Predictive models incorporating relevant clinical and social features can provide meaningful insights into complex interrelated mechanisms of cardiovascular disease (CVD) risk and progression and the influence of environmental exposures on adverse outcomes. The purpose of this targeted review (2018–2019) was to examine the extent to which present-day advanced analytics, artificial intelligence, and machine learning models include relevant variables to address potential biases that inform care, treatment, resource allocation, and management of patients with CVD.
PubMed literature was searched using the prespecified inclusion and exclusion criteria to identify and critically evaluate primary studies published in English that reported on predictive models for CVD, associated risks, progression, and outcomes in the general adult population in North America. Studies were then assessed for inclusion of relevant social variables in the model construction. Two independent reviewers screened articles for eligibility. Primary and secondary independent reviewers extracted information from each full-text article for analysis. Disagreements were resolved with a third reviewer and iterative screening rounds to establish consensus. Cohen's kappa was used to determine interrater reliability.

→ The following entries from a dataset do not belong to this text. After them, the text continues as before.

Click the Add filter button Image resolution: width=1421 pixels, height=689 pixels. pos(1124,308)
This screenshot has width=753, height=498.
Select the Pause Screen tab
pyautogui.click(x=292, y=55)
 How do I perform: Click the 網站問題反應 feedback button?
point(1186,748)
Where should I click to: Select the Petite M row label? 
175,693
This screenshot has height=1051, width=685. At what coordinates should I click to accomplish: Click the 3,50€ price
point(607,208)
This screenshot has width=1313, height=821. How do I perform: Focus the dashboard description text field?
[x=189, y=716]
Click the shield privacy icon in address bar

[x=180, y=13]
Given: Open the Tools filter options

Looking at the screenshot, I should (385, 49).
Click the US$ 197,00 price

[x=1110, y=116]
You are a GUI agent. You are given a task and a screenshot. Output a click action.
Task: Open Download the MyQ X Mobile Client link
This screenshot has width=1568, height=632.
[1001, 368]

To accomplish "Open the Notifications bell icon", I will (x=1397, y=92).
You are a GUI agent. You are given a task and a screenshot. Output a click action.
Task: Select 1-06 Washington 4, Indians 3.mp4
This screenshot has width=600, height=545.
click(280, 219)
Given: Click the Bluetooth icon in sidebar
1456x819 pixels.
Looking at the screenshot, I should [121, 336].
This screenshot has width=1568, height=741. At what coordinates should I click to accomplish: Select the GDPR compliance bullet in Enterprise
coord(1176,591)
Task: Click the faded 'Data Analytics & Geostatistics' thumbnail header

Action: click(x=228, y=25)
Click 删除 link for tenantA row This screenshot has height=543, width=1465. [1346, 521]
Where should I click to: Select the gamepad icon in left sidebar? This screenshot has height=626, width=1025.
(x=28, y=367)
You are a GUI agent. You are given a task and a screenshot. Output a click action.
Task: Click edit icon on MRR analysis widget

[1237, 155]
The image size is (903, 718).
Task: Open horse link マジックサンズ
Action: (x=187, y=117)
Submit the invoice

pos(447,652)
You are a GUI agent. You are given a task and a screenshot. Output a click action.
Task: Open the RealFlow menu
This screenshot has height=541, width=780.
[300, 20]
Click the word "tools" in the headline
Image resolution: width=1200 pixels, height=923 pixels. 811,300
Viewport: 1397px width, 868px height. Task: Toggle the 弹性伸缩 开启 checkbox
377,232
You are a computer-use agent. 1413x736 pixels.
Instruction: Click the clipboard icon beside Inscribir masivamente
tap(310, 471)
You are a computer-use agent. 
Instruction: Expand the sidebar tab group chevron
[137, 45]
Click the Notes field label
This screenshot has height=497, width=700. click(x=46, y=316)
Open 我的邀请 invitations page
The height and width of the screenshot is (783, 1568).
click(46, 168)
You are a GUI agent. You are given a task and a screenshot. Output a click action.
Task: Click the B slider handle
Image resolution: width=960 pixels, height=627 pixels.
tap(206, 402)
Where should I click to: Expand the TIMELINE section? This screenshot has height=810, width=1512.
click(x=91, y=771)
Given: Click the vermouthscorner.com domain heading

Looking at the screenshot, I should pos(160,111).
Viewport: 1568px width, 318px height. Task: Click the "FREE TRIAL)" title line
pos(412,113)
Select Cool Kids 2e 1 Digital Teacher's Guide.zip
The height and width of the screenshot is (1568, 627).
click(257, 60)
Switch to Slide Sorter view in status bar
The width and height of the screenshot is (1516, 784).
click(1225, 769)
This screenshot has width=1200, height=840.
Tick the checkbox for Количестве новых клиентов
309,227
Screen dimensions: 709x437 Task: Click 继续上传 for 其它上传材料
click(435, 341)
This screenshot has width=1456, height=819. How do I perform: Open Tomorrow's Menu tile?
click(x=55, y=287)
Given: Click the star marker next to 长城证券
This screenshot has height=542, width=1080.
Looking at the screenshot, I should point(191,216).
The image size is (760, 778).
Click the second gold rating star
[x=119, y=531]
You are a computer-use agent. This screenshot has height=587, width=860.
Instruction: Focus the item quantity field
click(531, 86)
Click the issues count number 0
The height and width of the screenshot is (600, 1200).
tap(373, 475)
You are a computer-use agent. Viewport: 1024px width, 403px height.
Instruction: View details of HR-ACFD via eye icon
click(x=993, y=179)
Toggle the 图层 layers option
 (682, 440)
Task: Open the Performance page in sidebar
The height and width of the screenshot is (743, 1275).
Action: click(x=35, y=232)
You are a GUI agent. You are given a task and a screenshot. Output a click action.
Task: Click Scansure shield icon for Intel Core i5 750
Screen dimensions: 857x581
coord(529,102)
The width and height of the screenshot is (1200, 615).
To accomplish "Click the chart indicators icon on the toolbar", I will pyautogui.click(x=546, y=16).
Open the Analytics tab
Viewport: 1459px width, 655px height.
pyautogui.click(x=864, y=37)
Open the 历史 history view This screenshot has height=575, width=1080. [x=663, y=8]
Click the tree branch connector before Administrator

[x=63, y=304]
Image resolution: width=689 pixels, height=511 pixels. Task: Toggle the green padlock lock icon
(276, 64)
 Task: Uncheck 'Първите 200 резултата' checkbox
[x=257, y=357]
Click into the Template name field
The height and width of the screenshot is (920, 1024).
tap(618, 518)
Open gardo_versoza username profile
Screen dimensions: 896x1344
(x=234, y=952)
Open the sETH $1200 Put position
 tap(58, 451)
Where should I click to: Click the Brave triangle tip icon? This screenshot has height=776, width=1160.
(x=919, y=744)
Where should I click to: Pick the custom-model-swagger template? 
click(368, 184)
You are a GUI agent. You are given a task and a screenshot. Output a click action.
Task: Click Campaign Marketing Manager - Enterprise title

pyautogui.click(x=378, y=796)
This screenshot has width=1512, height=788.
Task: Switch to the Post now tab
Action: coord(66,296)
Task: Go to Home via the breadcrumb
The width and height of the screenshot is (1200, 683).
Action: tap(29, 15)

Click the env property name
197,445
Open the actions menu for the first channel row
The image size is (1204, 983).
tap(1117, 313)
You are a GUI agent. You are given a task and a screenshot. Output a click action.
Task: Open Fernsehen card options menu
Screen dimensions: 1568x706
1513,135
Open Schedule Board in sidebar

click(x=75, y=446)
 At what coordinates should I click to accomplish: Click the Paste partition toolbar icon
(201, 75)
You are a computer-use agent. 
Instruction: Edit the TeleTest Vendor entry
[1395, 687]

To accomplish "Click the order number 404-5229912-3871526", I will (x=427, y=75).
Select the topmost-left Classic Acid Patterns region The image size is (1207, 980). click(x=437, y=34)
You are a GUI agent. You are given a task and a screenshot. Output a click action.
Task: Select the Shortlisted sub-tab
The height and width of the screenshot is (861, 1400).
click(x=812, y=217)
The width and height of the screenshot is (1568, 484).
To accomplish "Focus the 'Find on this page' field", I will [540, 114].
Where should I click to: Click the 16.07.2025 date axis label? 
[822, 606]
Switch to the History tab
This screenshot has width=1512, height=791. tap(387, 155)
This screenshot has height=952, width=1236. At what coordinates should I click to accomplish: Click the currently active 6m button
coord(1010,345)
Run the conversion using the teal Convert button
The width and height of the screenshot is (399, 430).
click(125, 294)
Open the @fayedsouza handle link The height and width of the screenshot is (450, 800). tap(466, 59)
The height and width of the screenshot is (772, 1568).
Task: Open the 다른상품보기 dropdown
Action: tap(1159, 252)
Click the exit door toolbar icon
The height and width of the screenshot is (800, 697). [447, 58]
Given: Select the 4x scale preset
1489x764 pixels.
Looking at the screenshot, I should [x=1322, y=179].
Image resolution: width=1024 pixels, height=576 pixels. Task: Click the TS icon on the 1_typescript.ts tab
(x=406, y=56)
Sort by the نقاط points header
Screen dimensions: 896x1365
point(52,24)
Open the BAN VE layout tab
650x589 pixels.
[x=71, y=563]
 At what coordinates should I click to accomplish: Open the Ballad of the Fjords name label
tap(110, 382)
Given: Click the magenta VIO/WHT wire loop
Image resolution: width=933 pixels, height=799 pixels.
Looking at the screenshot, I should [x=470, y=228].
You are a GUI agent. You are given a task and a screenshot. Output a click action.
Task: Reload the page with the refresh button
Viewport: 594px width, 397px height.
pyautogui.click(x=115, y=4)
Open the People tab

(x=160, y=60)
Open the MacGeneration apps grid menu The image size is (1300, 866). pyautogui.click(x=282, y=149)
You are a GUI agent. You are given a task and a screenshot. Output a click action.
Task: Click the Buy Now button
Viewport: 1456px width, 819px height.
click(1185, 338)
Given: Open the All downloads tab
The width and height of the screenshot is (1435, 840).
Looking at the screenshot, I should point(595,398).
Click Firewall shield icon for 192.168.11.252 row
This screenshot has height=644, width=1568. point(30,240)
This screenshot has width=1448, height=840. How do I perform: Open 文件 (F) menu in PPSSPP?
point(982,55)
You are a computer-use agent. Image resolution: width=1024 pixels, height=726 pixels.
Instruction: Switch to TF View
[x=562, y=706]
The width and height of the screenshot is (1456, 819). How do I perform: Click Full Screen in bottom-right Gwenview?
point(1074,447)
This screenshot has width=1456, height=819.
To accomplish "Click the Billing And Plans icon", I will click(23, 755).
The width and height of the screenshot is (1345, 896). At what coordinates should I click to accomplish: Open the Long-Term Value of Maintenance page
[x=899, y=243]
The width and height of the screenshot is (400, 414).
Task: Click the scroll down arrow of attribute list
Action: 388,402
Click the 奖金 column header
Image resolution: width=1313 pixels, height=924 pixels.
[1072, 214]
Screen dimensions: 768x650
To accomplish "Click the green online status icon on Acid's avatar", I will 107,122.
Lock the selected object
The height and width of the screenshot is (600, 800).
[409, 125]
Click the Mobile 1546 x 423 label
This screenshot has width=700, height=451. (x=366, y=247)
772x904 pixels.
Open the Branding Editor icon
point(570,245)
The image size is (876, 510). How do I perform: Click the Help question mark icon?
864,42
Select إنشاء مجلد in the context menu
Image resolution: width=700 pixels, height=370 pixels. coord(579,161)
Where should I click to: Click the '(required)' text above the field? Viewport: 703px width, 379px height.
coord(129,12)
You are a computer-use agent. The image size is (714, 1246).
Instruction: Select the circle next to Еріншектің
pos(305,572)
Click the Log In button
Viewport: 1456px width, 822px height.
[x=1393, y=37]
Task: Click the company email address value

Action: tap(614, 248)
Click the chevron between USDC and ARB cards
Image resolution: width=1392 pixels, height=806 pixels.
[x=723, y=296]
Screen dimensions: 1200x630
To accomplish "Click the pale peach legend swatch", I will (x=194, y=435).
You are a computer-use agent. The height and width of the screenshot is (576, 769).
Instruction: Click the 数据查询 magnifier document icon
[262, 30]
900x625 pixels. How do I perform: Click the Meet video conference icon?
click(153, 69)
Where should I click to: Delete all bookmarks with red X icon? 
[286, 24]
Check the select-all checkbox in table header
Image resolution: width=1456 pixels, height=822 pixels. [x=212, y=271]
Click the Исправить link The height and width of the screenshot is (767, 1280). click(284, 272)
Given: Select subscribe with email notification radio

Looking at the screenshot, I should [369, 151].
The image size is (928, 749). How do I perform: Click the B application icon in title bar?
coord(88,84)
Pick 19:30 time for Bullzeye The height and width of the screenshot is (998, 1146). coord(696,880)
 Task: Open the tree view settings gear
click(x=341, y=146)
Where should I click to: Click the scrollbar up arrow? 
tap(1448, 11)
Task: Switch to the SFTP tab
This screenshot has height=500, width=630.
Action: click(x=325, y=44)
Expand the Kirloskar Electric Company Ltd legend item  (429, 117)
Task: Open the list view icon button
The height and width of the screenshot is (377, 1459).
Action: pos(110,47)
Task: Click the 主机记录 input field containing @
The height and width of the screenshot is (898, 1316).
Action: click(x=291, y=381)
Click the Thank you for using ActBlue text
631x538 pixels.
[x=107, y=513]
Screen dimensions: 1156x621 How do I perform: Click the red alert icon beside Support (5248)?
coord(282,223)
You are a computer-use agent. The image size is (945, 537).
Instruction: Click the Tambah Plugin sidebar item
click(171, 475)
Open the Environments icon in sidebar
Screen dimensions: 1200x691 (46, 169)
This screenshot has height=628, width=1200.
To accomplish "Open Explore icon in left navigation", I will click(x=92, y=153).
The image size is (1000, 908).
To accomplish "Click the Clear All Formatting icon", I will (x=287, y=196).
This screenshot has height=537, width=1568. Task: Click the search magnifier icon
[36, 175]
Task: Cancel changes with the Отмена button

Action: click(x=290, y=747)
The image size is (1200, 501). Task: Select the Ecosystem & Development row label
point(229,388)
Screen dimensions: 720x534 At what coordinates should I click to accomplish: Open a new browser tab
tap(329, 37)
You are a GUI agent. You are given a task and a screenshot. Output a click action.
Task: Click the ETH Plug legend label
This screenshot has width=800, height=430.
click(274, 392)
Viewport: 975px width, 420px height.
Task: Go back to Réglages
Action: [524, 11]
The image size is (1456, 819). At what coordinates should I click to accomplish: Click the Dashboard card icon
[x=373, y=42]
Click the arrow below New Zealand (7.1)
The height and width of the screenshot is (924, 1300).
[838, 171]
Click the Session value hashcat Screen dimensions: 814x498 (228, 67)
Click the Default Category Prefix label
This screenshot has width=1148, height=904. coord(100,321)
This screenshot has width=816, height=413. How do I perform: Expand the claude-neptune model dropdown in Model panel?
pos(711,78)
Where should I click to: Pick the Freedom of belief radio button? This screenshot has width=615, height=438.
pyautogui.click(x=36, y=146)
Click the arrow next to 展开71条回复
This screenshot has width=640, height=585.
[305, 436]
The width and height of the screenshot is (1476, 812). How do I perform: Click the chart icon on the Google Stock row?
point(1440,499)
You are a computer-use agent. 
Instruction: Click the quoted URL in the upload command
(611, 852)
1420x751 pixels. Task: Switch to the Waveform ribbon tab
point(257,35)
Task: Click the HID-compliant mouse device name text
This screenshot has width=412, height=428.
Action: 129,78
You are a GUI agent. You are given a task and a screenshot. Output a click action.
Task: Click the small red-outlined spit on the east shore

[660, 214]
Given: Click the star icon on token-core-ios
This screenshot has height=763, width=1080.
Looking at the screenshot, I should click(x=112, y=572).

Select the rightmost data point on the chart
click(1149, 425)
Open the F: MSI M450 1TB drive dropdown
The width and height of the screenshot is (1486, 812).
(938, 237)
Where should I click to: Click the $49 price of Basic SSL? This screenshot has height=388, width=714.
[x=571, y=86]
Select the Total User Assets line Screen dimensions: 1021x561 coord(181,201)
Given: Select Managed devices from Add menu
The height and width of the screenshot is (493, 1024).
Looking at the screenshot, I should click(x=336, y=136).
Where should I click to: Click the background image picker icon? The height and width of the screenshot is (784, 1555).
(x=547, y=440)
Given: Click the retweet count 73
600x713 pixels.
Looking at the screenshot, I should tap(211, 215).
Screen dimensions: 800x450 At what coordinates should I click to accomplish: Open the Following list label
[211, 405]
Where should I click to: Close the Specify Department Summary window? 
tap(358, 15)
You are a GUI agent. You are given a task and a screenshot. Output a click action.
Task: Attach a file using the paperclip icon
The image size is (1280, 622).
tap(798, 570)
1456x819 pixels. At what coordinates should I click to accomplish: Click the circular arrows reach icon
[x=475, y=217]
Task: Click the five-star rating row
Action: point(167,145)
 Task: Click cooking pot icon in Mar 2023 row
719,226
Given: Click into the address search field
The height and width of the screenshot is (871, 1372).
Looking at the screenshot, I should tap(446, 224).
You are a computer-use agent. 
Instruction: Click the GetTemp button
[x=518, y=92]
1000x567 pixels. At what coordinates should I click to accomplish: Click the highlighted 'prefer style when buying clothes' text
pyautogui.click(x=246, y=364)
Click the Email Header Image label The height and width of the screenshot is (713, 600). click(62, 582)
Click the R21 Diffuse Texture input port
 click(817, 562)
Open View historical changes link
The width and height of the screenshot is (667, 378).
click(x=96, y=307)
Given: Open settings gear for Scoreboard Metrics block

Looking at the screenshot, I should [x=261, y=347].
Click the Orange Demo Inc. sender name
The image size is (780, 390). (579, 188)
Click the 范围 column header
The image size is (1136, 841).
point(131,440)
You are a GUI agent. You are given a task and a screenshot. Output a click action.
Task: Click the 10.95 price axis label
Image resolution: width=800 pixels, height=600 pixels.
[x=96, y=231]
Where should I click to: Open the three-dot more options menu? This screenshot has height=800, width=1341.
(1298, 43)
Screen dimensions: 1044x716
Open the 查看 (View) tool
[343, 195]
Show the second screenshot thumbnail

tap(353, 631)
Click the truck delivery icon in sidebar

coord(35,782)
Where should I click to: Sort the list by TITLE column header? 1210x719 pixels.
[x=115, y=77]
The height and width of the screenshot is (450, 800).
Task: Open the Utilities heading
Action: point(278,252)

The review yielded 533 unique records where 35 met the inclusion criteria. Studies used advanced statistical and machine learning methods to predict CVD risk (10, 29%), mortality (19, 54%), survival (7, 20%), complication (10, 29%), disease progression (6, 17%), functional outcomes (4, 11%), and disposition (2, 6%). Most studies incorporated age (34, 97%), sex (34, 97%), comorbid conditions (32, 91%), and behavioral risk factor (28, 80%) variables. Race or ethnicity (23, 66%) and social variables, such as education (3, 9%) were less frequently observed.
Predictive models should adjust for race and social predictor variables, where relevant, to improve model accuracy and to inform more equitable interventions and decision making.